その目元から発せられる熱すぎる視線は、深月を困るにいたらせるにじゅうぶんだった。
……それは、運命だ、から始まった。
「……オレの方から見つけ出すつもりが、まさかこんなに早く、この腕に舞い戻ってくれるなんて! これを運命と呼ばずして、なんとするのだろう!」
「あ、あの……」
先ほど受け止めたはずのボールはどこへやら、彼の両手は深月のそれをしっかり掴んでいた。
男の子は……苦手。
と言うより、どんな風に話せばいいのかよくわからないのだ。
気さくな相手だったら、なんとか会話になる。
けれど、目の前の彼は気さくと言うか、なにかが違う気がする。
「オレは森山由孝。

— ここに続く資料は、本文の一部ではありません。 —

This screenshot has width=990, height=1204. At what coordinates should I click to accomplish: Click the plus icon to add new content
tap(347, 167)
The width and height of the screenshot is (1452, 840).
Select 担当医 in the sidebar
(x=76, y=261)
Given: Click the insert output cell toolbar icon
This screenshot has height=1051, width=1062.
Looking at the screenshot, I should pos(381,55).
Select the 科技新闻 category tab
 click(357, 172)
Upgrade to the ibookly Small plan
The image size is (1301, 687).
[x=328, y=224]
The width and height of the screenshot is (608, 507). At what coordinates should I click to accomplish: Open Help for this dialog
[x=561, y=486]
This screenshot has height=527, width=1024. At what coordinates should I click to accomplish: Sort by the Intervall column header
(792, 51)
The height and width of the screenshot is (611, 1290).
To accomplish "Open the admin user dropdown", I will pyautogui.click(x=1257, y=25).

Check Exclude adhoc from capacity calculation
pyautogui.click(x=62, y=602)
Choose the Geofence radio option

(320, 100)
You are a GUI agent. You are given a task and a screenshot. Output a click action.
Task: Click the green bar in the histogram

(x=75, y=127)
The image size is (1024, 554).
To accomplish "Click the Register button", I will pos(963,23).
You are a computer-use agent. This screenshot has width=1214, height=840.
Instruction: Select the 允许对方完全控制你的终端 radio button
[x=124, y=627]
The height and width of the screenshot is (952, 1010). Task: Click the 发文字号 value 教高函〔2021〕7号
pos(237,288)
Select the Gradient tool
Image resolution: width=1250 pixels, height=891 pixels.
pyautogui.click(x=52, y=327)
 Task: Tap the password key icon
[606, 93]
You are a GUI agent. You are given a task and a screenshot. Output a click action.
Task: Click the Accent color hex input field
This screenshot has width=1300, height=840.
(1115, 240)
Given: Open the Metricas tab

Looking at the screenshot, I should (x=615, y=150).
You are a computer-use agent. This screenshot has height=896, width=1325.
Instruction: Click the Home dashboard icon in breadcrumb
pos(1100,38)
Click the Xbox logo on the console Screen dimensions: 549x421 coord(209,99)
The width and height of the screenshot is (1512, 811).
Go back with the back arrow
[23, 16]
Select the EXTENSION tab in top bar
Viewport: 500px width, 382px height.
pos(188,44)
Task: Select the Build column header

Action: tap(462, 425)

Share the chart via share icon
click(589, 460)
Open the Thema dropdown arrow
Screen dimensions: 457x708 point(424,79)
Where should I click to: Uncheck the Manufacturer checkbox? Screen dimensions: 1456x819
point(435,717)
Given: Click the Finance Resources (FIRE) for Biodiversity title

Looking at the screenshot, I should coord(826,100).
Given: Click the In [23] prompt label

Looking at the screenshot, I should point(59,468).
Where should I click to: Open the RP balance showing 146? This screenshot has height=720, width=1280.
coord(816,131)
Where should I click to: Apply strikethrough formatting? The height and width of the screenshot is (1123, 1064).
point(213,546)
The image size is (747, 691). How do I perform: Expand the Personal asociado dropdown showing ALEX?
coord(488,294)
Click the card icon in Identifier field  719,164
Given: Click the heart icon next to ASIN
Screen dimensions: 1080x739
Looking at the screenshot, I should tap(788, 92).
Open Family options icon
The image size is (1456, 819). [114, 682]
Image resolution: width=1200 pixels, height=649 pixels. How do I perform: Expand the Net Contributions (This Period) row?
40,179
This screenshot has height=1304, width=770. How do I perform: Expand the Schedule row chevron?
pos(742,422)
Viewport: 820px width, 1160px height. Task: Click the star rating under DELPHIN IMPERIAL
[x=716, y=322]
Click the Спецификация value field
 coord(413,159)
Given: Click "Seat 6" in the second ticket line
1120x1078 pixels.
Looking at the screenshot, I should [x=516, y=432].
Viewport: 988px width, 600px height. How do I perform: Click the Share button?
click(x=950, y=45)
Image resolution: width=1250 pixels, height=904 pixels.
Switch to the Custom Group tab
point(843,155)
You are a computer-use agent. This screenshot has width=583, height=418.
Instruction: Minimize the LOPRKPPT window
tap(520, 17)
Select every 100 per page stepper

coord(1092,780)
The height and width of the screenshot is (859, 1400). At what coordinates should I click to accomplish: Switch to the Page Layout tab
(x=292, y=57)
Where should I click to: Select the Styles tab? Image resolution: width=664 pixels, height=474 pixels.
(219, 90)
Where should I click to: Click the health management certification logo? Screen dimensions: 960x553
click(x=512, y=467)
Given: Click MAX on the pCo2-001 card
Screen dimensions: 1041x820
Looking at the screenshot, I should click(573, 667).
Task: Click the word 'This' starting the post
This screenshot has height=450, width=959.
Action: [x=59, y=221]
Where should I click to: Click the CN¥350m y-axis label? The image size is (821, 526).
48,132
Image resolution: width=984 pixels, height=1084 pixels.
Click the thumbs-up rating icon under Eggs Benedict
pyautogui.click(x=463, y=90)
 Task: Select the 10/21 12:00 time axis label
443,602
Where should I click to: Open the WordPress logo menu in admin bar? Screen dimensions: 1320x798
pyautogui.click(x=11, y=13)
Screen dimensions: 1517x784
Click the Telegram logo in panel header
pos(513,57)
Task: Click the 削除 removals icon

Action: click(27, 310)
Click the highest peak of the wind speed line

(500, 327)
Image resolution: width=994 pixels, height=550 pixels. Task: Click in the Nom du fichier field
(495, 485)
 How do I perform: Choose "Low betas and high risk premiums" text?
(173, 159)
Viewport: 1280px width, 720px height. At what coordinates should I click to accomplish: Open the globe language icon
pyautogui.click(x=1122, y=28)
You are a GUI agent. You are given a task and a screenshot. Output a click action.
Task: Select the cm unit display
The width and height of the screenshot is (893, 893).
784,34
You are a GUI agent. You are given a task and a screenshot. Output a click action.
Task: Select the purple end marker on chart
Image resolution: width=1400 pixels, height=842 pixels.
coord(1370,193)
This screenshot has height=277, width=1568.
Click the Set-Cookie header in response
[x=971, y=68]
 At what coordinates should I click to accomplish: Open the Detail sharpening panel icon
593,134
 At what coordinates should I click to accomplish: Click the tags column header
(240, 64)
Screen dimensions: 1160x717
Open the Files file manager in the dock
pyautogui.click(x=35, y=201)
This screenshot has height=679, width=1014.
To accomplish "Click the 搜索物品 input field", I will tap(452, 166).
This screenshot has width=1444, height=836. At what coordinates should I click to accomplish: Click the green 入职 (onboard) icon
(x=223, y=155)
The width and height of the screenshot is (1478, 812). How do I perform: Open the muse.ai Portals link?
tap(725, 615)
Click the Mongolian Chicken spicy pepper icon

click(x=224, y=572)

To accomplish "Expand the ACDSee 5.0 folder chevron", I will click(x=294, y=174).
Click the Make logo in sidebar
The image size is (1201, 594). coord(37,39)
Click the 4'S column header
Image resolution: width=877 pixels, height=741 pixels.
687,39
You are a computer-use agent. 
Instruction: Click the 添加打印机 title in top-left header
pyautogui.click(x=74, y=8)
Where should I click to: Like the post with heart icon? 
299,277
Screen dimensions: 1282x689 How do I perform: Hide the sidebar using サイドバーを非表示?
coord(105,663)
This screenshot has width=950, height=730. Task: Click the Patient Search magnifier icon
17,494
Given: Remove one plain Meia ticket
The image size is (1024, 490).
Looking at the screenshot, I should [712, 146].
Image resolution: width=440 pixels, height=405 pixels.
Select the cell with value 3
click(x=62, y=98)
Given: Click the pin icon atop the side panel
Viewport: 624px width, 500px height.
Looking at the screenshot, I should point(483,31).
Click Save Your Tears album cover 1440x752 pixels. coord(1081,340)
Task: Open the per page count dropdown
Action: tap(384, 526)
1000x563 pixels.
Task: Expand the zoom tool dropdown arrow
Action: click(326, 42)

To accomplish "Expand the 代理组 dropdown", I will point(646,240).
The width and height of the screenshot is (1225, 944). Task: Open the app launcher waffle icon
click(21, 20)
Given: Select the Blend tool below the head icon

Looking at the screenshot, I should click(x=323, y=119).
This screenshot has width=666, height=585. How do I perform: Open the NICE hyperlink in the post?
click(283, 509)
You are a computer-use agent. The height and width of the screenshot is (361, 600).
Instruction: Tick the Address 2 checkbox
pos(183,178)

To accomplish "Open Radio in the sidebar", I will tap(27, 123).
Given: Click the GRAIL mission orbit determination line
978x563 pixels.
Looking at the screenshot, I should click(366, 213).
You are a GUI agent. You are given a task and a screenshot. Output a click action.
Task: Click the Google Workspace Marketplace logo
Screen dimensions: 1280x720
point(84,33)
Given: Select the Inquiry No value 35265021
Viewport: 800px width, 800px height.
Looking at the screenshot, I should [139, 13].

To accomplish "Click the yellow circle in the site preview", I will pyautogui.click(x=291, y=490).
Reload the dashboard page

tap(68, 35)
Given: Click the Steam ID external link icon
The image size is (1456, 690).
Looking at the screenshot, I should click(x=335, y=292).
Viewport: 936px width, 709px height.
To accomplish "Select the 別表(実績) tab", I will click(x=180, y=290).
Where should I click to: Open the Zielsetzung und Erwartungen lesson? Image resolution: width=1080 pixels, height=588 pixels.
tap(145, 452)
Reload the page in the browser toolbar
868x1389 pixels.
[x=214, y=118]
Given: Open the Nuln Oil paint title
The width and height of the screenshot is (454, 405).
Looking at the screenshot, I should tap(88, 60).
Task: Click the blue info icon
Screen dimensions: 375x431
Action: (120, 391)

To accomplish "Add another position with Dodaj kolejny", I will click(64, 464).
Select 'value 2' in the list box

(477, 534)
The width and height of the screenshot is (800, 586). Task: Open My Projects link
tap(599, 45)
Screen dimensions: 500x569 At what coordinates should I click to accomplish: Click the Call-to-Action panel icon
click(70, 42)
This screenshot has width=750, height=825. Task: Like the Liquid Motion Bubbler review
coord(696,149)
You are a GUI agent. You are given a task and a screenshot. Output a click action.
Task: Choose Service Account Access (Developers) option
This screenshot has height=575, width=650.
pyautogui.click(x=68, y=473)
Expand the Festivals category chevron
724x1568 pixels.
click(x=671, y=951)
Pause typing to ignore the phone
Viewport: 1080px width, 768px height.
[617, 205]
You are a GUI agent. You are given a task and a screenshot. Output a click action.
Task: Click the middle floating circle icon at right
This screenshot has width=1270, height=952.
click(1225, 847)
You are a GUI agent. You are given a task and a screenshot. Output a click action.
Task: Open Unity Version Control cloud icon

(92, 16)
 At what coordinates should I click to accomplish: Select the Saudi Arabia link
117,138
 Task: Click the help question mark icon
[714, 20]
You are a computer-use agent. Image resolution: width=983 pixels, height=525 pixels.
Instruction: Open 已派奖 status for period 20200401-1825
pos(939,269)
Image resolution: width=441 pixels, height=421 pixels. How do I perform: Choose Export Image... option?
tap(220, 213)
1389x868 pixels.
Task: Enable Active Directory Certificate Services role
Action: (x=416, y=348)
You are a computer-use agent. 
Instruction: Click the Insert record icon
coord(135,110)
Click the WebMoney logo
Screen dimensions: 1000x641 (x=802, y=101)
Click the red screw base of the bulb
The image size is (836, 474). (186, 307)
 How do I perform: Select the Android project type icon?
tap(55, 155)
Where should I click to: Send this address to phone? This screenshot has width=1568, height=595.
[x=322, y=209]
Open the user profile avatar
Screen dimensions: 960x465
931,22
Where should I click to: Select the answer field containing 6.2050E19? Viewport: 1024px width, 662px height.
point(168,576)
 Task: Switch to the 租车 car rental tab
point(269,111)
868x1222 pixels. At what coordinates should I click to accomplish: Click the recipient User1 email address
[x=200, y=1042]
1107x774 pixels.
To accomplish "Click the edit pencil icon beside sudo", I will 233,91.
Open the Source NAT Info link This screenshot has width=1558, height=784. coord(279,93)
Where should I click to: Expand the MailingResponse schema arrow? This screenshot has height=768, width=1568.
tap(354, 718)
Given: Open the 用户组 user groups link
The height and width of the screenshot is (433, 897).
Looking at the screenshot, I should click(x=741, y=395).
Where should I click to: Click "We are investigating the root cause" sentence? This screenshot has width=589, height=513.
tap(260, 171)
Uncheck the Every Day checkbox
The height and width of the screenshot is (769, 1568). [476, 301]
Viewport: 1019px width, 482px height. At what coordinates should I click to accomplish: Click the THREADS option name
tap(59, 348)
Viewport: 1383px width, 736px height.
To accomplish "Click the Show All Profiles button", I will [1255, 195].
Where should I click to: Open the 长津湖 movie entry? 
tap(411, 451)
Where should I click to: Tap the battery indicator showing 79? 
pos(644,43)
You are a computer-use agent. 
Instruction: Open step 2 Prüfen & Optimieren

君の運命の男の名前だよ。よければ君の名前を、この耳に刻ませてくれないだろうか?」
何を言われたのか、一瞬わからなかった。
彼のセリフを脳内で変換して噛み砕いて、名前を教えてくれと言われたのだと理解する。
「世良深月、です……」
すると彼――森山の顔が、ぐいっと近づいてきた。
深月は思わず反った。
「恥じらうところも魅力的だ。だけど、できるならば、もっとはっきりと伝えてほしいんだ。なんなら、直に囁いてくれても構わない」
「え、え……?」
さぁさぁ! と、森山に迫られる。
もう息と息がこすれるくらいに近くて……。
シトラスが強まった。
「……う」
「ん?」
「うにゃあああぁぁっ!!」
深月は彼の手ごと突っぱねた。
叫んでから、気づく。
森山は諸手を上げて、猫に追突された時のような顔をしていた。
「ご、ごめんなさいごめんなさい! 私ったら、また……!」
謝ろうと思っていたのに、こんなことじゃあ仕方ない。
「いや、気にしてないさ」
と、彼は前髪をかきあげた。
「知的な女神が、子猫のような愛くるしさも持ち合わせているなんて。新しい発見があって嬉しいよ」
「め、女神……?」
彼のボキャブラリーには戸惑うけれど、悪い人ではないのだろうか?
自分も話してみて、いい?
深月の中に、そんな気持ちが浮かんできた。